• _RECORDS FOR PROCESSING_
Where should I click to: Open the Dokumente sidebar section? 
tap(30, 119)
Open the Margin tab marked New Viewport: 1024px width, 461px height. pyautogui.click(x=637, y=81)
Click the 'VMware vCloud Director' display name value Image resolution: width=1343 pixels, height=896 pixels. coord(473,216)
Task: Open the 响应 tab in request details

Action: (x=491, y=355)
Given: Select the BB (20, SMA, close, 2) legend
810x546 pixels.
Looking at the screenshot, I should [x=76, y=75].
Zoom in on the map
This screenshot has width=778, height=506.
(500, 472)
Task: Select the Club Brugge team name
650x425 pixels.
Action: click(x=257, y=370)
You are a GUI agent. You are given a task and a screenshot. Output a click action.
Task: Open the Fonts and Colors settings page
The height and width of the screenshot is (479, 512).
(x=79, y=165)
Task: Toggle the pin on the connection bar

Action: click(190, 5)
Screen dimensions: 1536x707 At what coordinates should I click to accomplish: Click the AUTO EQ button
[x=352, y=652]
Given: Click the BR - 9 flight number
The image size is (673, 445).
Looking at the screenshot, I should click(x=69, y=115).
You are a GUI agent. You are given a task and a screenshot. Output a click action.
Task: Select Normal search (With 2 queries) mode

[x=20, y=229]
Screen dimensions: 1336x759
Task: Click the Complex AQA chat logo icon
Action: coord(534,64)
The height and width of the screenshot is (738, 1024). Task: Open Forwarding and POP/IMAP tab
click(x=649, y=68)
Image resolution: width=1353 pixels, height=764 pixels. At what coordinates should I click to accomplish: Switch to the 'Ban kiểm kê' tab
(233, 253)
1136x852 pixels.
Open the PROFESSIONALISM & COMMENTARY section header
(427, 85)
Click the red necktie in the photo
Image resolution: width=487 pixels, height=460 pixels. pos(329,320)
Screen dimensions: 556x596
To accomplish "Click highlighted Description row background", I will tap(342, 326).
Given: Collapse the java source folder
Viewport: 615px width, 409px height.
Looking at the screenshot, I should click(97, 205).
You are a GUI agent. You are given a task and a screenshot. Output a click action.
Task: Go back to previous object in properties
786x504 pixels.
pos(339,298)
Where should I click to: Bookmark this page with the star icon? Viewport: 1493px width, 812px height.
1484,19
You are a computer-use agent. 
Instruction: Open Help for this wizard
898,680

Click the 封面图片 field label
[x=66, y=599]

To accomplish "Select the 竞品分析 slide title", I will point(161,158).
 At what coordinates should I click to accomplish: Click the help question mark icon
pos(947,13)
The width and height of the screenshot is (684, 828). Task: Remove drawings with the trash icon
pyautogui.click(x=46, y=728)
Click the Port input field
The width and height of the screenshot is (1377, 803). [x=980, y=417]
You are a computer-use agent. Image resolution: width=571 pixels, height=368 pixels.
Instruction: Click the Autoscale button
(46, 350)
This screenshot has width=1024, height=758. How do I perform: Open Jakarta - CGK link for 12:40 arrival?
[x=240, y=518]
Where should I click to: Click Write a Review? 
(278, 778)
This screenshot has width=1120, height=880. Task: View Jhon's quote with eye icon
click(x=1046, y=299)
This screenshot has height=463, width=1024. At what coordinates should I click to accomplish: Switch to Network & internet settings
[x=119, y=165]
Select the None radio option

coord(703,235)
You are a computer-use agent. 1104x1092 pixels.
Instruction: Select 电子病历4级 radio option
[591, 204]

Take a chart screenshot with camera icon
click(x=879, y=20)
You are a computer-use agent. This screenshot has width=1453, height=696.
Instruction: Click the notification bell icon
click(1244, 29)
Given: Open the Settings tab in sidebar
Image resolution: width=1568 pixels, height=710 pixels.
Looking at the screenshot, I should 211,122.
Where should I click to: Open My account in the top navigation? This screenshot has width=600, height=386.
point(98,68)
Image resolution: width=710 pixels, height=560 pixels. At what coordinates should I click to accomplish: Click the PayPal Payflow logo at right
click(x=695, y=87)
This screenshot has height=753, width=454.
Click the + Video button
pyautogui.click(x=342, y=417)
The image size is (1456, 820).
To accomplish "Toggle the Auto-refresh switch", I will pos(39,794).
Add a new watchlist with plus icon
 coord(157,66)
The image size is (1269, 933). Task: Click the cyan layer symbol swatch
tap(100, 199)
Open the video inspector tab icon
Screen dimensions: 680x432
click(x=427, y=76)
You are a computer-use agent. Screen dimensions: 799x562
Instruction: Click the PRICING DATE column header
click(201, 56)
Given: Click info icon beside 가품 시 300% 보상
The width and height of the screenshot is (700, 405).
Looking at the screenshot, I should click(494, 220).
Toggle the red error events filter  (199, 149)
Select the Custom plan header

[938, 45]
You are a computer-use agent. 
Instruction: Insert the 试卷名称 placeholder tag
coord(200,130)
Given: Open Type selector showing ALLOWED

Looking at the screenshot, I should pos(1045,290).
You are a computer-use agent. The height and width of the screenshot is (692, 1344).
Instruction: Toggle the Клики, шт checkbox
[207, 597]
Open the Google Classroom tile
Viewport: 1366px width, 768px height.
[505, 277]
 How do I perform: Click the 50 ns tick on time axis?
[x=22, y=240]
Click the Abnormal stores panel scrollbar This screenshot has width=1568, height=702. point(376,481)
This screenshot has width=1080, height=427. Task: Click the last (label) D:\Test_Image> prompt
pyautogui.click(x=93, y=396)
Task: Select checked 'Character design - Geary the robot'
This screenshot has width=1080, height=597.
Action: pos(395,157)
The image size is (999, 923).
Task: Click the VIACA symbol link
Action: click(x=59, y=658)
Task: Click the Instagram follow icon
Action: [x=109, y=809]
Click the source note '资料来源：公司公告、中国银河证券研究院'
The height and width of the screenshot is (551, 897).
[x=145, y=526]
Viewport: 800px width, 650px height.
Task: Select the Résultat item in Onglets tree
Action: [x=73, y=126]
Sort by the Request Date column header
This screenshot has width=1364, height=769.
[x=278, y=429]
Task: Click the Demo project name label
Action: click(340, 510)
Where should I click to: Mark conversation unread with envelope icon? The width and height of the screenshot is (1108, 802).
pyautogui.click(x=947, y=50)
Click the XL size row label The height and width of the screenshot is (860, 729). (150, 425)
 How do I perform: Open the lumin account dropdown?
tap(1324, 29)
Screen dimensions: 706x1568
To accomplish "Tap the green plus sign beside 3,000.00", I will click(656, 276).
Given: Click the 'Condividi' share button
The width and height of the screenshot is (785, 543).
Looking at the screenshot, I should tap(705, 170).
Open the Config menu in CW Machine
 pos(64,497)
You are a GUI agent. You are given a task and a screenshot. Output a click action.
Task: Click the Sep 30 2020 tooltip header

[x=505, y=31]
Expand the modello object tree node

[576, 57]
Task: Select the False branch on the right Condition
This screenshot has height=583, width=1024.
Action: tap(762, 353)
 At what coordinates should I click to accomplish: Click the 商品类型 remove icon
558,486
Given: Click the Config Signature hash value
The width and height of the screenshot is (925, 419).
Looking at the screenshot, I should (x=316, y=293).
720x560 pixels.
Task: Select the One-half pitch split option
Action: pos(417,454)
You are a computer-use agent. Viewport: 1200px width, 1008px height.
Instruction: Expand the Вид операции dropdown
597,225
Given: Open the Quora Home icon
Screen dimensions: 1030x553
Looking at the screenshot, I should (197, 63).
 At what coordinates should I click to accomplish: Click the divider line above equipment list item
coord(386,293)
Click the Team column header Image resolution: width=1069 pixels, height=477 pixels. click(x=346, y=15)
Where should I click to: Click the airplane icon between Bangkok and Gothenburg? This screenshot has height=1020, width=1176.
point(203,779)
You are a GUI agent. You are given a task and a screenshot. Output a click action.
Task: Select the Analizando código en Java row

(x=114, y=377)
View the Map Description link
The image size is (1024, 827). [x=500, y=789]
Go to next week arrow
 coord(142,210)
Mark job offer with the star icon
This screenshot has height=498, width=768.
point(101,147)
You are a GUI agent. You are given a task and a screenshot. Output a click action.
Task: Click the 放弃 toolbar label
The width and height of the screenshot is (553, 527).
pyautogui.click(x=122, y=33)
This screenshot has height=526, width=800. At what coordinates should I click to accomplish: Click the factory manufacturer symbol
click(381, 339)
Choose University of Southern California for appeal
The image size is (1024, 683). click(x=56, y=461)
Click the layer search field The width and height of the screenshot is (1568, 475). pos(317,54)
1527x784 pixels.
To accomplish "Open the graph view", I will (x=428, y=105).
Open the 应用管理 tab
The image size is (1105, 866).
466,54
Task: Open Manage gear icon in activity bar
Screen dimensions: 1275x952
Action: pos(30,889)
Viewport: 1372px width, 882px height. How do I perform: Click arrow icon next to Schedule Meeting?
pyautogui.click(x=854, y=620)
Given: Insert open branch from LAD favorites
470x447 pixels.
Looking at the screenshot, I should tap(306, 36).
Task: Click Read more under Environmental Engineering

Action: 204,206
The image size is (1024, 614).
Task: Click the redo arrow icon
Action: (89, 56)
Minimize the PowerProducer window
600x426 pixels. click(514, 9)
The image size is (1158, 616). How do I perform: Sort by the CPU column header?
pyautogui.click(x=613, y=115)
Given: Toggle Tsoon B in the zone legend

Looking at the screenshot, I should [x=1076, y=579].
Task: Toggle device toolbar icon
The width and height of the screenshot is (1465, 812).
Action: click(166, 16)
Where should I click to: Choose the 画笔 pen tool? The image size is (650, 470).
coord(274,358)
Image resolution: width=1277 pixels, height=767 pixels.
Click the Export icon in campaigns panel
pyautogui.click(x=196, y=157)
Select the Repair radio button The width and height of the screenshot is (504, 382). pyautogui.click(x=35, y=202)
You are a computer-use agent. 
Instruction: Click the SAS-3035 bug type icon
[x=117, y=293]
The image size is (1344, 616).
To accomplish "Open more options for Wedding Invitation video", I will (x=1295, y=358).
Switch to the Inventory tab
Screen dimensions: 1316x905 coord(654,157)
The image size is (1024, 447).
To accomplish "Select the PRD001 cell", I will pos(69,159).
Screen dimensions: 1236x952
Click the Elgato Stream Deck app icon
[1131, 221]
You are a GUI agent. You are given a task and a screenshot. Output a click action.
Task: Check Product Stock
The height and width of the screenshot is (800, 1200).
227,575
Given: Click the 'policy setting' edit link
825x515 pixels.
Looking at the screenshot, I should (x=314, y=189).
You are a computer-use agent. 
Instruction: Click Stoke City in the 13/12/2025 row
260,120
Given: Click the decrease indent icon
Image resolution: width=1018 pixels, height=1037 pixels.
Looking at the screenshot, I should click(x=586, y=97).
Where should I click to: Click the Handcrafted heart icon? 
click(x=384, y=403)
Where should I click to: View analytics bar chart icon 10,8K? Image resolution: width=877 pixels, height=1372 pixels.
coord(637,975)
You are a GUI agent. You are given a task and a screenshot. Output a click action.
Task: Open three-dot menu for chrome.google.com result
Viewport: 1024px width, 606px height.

• _DIRECTIONS_
Your answer must be the data above, copied exactly from its first line through the line containing "Open the Margin", and nothing more.

• _REPLY TO THE TASK_
Where should I click to: Open the Dokumente sidebar section? 
tap(30, 119)
Open the Margin tab marked New Viewport: 1024px width, 461px height. pyautogui.click(x=637, y=81)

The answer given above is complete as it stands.